— Data for processing —
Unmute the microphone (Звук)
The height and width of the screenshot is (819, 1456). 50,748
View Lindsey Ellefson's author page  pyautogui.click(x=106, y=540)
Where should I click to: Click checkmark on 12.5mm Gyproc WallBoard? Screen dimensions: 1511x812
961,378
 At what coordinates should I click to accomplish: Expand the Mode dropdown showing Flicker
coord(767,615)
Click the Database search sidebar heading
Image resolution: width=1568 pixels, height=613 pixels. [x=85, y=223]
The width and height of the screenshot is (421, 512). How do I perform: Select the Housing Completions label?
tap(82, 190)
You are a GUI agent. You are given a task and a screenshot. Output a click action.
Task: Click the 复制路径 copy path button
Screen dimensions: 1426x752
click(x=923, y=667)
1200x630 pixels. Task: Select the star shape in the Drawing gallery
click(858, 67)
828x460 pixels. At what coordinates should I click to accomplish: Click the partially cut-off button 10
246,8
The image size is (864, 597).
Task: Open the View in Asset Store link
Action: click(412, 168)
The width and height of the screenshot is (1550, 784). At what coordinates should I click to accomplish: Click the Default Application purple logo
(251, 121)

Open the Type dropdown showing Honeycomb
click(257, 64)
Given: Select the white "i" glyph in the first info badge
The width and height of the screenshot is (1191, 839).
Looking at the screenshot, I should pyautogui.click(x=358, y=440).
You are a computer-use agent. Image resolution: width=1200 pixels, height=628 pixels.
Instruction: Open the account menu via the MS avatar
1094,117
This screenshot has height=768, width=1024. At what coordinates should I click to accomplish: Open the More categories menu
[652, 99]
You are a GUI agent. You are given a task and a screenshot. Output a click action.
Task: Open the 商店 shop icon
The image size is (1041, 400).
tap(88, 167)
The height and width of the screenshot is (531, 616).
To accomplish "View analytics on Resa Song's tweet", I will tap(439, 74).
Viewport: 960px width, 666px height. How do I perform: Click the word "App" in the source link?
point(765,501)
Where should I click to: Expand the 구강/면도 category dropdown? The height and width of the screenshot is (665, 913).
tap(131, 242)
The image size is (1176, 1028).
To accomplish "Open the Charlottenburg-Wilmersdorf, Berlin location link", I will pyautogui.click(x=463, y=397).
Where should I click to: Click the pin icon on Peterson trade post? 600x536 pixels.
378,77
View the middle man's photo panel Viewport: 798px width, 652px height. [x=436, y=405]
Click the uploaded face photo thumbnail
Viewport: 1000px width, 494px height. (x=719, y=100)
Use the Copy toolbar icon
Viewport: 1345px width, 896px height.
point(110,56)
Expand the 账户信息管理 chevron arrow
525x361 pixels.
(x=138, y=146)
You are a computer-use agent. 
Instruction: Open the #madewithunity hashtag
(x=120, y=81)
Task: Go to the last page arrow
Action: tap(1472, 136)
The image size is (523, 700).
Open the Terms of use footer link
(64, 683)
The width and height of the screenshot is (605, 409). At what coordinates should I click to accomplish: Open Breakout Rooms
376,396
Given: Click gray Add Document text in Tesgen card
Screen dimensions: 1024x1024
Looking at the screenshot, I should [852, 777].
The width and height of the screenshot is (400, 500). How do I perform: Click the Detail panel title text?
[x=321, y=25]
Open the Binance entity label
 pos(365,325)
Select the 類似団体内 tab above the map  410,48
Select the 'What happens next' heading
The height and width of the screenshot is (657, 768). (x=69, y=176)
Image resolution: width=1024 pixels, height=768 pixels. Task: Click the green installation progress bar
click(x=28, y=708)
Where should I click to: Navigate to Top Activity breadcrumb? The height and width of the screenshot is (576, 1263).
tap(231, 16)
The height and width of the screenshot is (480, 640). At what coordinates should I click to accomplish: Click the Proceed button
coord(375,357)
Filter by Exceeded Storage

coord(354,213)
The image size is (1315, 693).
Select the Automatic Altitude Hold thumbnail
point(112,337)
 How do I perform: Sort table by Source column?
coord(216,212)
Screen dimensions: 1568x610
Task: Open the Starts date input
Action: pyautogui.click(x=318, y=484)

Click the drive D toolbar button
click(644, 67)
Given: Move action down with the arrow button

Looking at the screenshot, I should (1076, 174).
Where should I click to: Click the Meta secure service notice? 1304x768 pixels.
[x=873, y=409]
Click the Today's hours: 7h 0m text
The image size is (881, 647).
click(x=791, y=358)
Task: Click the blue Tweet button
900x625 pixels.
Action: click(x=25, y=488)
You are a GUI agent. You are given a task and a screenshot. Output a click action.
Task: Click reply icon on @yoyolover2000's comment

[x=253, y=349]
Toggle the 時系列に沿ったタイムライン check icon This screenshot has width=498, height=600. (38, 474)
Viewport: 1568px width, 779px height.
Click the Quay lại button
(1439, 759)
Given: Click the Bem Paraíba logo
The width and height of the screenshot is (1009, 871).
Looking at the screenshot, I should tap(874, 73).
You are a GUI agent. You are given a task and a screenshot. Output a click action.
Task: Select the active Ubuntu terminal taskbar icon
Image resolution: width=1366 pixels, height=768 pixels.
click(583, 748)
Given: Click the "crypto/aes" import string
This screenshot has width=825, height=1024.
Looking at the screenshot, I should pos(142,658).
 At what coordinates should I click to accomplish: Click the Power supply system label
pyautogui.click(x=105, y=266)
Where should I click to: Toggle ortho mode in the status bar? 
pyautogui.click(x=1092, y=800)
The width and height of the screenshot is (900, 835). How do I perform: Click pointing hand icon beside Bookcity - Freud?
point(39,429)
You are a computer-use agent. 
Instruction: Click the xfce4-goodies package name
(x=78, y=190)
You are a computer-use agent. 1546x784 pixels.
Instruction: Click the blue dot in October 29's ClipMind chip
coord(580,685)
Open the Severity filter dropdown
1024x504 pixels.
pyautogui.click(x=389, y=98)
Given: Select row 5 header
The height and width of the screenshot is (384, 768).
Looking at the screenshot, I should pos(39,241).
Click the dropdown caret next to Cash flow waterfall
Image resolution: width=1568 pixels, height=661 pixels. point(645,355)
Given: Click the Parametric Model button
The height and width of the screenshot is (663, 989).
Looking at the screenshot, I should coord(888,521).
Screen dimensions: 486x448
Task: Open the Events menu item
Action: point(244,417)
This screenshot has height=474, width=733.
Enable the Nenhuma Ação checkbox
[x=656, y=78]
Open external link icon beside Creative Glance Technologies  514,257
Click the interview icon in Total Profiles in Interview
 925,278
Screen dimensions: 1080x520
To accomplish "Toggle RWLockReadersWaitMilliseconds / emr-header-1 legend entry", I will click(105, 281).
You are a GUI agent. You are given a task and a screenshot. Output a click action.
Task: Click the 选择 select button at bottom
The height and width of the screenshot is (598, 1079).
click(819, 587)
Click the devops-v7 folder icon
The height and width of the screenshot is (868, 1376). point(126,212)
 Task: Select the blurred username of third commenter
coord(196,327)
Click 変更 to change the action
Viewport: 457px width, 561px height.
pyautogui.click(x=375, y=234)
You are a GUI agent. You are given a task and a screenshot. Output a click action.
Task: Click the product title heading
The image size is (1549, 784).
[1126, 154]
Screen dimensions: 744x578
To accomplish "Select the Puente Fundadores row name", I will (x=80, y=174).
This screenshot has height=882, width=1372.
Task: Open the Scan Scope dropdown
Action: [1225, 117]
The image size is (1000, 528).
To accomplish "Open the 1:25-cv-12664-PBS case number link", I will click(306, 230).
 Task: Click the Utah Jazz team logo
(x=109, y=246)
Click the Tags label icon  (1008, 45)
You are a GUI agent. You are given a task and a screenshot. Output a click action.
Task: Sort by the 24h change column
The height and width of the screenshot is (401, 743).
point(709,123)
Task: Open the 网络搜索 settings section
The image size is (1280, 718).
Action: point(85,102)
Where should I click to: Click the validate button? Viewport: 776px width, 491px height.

— What this task involves —
Copy the lines from the line with "Where should I click to: Toggle" to the line with "point(39,429)", swapping "status bar" for "bottom toolbar" and changing nothing else.

— Final result —
Where should I click to: Toggle ortho mode in the bottom toolbar? 
pyautogui.click(x=1092, y=800)
The width and height of the screenshot is (900, 835). How do I perform: Click pointing hand icon beside Bookcity - Freud?
point(39,429)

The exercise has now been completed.